# WHAT THE EXERCISE ASKS:
Within the listing below, how many lines hold the string "computer"? Only the number should be given.

# EXERCISE DATA:

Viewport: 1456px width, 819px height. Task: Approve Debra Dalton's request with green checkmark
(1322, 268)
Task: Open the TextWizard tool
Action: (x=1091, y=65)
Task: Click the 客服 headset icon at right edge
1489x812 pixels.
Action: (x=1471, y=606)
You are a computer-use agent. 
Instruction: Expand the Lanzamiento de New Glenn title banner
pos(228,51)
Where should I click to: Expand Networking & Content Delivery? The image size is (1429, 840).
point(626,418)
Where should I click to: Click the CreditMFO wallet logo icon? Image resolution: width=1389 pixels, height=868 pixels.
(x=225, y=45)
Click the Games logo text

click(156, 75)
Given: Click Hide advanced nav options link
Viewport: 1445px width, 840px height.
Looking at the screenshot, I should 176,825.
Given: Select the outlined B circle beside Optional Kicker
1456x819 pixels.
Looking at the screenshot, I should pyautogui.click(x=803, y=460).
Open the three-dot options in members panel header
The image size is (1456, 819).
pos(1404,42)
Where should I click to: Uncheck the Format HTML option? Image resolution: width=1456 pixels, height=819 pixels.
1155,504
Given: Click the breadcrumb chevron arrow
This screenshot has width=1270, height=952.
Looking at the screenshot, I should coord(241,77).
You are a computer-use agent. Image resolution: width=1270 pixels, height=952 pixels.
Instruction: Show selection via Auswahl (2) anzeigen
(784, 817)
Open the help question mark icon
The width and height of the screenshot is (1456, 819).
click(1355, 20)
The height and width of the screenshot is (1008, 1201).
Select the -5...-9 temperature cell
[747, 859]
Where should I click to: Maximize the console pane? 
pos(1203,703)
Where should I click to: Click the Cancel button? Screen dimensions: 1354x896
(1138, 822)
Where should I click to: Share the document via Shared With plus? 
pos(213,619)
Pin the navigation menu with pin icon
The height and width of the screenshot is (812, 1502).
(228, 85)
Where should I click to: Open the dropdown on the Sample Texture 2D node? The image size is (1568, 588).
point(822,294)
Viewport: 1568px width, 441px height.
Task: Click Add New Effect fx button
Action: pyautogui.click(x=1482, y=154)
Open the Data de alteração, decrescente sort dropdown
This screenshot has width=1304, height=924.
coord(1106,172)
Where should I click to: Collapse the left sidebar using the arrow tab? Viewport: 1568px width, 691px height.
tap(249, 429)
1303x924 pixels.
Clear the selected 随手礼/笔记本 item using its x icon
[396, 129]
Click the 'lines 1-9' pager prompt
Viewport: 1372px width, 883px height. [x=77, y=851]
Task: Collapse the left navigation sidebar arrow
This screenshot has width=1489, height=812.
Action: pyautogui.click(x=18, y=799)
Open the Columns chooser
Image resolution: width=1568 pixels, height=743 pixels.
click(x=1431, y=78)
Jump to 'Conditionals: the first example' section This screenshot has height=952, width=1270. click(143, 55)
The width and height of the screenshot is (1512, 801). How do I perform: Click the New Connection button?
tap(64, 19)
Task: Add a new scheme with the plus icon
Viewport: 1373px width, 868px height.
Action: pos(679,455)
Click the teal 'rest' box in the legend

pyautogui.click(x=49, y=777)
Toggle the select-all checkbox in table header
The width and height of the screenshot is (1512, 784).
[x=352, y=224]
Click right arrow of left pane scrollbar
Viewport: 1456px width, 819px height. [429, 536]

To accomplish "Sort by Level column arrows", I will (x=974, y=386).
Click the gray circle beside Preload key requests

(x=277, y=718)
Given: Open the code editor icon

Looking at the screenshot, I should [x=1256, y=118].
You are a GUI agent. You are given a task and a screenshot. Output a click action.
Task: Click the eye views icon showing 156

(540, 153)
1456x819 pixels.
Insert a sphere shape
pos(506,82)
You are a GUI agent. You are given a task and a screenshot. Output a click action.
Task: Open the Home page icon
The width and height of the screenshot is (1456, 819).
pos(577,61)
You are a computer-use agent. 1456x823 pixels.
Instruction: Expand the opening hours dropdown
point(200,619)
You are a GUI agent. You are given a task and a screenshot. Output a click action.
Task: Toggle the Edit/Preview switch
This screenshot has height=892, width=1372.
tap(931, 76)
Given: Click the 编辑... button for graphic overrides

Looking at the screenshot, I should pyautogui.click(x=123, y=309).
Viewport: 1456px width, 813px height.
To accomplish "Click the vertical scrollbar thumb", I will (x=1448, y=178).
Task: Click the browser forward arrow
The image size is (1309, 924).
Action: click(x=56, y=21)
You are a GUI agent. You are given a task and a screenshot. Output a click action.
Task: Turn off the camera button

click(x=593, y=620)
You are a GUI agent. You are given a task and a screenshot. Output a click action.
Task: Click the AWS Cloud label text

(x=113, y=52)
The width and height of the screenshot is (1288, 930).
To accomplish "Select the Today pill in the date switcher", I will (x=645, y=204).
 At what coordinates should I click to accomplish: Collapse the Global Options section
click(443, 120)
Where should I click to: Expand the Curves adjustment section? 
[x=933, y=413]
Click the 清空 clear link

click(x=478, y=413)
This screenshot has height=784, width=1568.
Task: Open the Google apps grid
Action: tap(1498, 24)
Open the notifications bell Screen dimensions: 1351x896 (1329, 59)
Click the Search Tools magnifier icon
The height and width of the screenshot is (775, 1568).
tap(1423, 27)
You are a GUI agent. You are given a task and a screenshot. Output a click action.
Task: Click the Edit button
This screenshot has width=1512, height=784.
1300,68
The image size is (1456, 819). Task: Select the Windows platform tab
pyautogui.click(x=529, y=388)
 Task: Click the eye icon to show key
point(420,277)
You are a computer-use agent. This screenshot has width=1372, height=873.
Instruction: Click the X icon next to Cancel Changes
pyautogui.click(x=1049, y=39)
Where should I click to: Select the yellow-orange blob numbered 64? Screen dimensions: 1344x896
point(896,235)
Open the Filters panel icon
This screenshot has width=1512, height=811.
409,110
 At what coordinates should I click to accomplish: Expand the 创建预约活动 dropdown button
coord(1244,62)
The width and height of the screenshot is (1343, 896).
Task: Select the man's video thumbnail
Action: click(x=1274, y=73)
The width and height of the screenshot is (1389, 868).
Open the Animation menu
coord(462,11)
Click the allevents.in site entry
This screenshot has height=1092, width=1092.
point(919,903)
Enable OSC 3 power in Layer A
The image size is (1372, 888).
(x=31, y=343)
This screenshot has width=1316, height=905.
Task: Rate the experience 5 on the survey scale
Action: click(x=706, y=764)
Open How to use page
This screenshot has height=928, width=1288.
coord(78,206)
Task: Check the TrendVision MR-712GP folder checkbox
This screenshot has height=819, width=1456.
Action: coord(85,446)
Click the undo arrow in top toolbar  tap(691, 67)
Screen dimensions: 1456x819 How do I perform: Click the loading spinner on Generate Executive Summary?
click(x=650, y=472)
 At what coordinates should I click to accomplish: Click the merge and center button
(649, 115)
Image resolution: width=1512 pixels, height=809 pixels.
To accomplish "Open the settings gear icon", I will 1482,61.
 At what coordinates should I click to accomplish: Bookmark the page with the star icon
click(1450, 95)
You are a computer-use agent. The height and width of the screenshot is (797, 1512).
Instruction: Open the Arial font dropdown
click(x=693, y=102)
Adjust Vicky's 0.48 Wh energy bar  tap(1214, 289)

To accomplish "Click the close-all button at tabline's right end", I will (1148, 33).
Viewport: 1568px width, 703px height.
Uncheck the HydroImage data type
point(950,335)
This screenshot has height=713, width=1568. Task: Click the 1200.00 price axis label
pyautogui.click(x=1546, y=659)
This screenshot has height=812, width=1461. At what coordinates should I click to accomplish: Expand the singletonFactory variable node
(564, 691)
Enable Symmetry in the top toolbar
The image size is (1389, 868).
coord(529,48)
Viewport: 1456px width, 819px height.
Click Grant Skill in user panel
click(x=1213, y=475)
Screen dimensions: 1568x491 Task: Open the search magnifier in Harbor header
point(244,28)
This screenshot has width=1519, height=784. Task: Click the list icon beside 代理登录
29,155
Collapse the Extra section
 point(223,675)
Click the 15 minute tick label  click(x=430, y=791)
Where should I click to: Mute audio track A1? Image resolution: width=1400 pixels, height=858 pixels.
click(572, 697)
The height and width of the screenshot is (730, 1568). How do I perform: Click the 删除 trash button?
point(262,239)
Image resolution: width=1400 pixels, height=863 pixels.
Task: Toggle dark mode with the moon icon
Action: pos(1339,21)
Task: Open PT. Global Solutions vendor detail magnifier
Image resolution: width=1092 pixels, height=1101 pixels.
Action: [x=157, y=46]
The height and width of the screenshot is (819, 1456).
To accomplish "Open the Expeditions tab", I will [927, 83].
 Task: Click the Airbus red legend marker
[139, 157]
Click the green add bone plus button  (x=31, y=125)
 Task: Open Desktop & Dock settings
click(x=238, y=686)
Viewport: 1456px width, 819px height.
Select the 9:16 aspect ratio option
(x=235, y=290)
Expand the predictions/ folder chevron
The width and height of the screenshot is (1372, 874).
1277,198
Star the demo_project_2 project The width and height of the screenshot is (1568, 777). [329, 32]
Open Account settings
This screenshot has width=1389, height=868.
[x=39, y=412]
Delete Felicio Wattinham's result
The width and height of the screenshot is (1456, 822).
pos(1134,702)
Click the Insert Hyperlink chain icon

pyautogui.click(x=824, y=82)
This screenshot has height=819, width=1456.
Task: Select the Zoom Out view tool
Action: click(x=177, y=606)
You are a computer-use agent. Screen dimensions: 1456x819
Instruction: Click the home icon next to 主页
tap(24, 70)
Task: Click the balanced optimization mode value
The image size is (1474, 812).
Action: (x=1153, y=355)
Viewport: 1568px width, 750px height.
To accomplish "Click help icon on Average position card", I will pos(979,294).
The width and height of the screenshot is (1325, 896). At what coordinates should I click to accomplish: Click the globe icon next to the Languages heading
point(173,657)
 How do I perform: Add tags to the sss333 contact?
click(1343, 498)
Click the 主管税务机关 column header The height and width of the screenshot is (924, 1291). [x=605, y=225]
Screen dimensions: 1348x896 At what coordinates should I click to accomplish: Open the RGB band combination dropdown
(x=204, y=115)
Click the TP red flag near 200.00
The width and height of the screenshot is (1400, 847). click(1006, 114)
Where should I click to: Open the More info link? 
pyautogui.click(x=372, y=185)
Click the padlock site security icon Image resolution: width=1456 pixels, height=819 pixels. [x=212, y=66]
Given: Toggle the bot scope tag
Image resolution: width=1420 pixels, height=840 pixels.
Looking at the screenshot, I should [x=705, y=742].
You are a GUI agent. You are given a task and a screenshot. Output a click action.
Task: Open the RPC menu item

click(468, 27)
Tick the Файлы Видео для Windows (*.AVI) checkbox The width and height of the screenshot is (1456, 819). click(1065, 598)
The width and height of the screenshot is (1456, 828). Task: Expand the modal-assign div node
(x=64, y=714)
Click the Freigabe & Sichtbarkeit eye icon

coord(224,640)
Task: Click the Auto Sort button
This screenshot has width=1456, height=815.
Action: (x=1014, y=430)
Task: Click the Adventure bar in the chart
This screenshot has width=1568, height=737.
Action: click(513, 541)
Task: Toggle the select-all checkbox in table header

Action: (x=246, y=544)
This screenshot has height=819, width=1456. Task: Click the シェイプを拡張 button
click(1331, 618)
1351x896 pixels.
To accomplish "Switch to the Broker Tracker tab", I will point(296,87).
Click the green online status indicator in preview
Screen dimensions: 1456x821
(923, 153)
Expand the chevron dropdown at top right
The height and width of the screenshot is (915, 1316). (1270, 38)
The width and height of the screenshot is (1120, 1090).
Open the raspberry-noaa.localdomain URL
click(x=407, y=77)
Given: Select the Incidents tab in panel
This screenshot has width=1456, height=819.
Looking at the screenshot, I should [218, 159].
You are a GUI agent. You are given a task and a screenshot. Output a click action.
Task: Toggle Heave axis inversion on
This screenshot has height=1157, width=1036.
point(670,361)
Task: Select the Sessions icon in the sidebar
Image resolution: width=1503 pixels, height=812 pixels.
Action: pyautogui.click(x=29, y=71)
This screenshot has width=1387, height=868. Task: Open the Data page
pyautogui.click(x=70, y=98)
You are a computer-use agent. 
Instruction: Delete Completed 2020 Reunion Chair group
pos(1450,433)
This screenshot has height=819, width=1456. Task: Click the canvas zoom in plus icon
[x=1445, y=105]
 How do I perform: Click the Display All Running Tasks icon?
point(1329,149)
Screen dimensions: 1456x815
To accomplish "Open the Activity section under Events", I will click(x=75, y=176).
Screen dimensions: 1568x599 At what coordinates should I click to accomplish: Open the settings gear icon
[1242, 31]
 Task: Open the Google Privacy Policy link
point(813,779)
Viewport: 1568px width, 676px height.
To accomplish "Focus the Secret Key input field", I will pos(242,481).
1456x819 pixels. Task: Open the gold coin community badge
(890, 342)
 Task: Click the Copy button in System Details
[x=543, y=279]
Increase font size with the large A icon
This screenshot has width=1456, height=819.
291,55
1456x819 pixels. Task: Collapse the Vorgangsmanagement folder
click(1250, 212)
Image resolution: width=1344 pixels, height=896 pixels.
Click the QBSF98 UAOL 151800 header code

# ANSWER:
7